(Collected data entries)
*** Block opens ***

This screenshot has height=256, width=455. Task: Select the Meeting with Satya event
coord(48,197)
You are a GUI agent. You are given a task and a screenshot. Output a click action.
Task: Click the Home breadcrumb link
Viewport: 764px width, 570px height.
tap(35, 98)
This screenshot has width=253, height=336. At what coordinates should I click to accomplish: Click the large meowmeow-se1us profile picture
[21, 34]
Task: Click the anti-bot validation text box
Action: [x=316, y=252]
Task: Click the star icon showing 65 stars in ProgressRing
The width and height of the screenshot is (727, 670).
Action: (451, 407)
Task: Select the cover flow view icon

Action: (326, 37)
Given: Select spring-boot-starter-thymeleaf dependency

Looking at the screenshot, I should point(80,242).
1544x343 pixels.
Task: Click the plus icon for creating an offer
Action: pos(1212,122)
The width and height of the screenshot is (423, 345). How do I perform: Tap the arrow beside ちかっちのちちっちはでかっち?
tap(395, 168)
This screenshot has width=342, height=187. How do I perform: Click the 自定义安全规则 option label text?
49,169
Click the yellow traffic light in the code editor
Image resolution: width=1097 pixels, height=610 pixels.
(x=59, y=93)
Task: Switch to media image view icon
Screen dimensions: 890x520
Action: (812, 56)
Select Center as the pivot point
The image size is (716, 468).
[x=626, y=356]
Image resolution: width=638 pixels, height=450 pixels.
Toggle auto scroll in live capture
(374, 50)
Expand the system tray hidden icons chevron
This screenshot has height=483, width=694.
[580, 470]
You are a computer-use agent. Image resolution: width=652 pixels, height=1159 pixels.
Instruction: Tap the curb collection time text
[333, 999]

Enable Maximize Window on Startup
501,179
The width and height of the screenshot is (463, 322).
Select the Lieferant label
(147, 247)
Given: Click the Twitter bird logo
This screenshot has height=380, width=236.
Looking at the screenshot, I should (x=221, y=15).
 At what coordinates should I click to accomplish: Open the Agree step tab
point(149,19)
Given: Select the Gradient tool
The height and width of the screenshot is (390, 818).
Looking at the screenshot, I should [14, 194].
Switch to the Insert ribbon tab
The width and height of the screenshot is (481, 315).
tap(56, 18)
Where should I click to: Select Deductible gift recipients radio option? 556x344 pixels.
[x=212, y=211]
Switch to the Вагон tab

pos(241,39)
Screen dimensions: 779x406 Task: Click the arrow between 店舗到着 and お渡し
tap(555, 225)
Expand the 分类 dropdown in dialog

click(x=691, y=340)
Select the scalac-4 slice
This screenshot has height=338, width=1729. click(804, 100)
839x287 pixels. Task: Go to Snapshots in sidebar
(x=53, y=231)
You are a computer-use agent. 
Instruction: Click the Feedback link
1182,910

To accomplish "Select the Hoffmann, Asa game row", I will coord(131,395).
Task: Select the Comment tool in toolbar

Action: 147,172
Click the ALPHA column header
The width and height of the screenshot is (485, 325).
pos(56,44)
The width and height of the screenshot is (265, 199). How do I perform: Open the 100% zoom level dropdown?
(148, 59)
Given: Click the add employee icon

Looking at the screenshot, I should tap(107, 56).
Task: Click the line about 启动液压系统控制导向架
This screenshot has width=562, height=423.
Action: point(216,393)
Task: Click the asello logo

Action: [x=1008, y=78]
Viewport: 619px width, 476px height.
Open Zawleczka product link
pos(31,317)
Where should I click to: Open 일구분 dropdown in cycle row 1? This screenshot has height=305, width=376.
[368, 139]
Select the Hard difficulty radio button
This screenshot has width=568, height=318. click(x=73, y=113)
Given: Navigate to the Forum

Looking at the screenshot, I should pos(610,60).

*** Block closes ***

* _EXERCISE REQUIREMENTS_
All of the records above need to be copied exactly.

* _OUTPUT FOR THIS TASK_
This screenshot has height=256, width=455. Task: Select the Meeting with Satya event
coord(48,197)
You are a GUI agent. You are given a task and a screenshot. Output a click action.
Task: Click the Home breadcrumb link
Viewport: 764px width, 570px height.
tap(35, 98)
This screenshot has width=253, height=336. At what coordinates should I click to accomplish: Click the large meowmeow-se1us profile picture
[21, 34]
Task: Click the anti-bot validation text box
Action: [x=316, y=252]
Task: Click the star icon showing 65 stars in ProgressRing
The width and height of the screenshot is (727, 670).
Action: (451, 407)
Task: Select the cover flow view icon

Action: (326, 37)
Given: Select spring-boot-starter-thymeleaf dependency

Looking at the screenshot, I should point(80,242).
1544x343 pixels.
Task: Click the plus icon for creating an offer
Action: pos(1212,122)
The width and height of the screenshot is (423, 345). How do I perform: Tap the arrow beside ちかっちのちちっちはでかっち?
tap(395, 168)
This screenshot has width=342, height=187. How do I perform: Click the 自定义安全规则 option label text?
49,169
Click the yellow traffic light in the code editor
Image resolution: width=1097 pixels, height=610 pixels.
(x=59, y=93)
Task: Switch to media image view icon
Screen dimensions: 890x520
Action: (812, 56)
Select Center as the pivot point
The image size is (716, 468).
[x=626, y=356]
Image resolution: width=638 pixels, height=450 pixels.
Toggle auto scroll in live capture
(374, 50)
Expand the system tray hidden icons chevron
This screenshot has height=483, width=694.
[580, 470]
You are a computer-use agent. Image resolution: width=652 pixels, height=1159 pixels.
Instruction: Tap the curb collection time text
[333, 999]

Enable Maximize Window on Startup
501,179
The width and height of the screenshot is (463, 322).
Select the Lieferant label
(147, 247)
Given: Click the Twitter bird logo
This screenshot has height=380, width=236.
Looking at the screenshot, I should (x=221, y=15).
 At what coordinates should I click to accomplish: Open the Agree step tab
point(149,19)
Given: Select the Gradient tool
The height and width of the screenshot is (390, 818).
Looking at the screenshot, I should [14, 194].
Switch to the Insert ribbon tab
The width and height of the screenshot is (481, 315).
tap(56, 18)
Where should I click to: Select Deductible gift recipients radio option? 556x344 pixels.
[x=212, y=211]
Switch to the Вагон tab

pos(241,39)
Screen dimensions: 779x406 Task: Click the arrow between 店舗到着 and お渡し
tap(555, 225)
Expand the 分类 dropdown in dialog

click(x=691, y=340)
Select the scalac-4 slice
This screenshot has height=338, width=1729. click(804, 100)
839x287 pixels. Task: Go to Snapshots in sidebar
(x=53, y=231)
You are a computer-use agent. 
Instruction: Click the Feedback link
1182,910

To accomplish "Select the Hoffmann, Asa game row", I will coord(131,395).
Task: Select the Comment tool in toolbar

Action: 147,172
Click the ALPHA column header
The width and height of the screenshot is (485, 325).
pos(56,44)
The width and height of the screenshot is (265, 199). How do I perform: Open the 100% zoom level dropdown?
(148, 59)
Given: Click the add employee icon

Looking at the screenshot, I should tap(107, 56).
Task: Click the line about 启动液压系统控制导向架
This screenshot has width=562, height=423.
Action: point(216,393)
Task: Click the asello logo

Action: [x=1008, y=78]
Viewport: 619px width, 476px height.
Open Zawleczka product link
pos(31,317)
Where should I click to: Open 일구분 dropdown in cycle row 1? This screenshot has height=305, width=376.
[368, 139]
Select the Hard difficulty radio button
This screenshot has width=568, height=318. click(x=73, y=113)
Given: Navigate to the Forum

Looking at the screenshot, I should pos(610,60).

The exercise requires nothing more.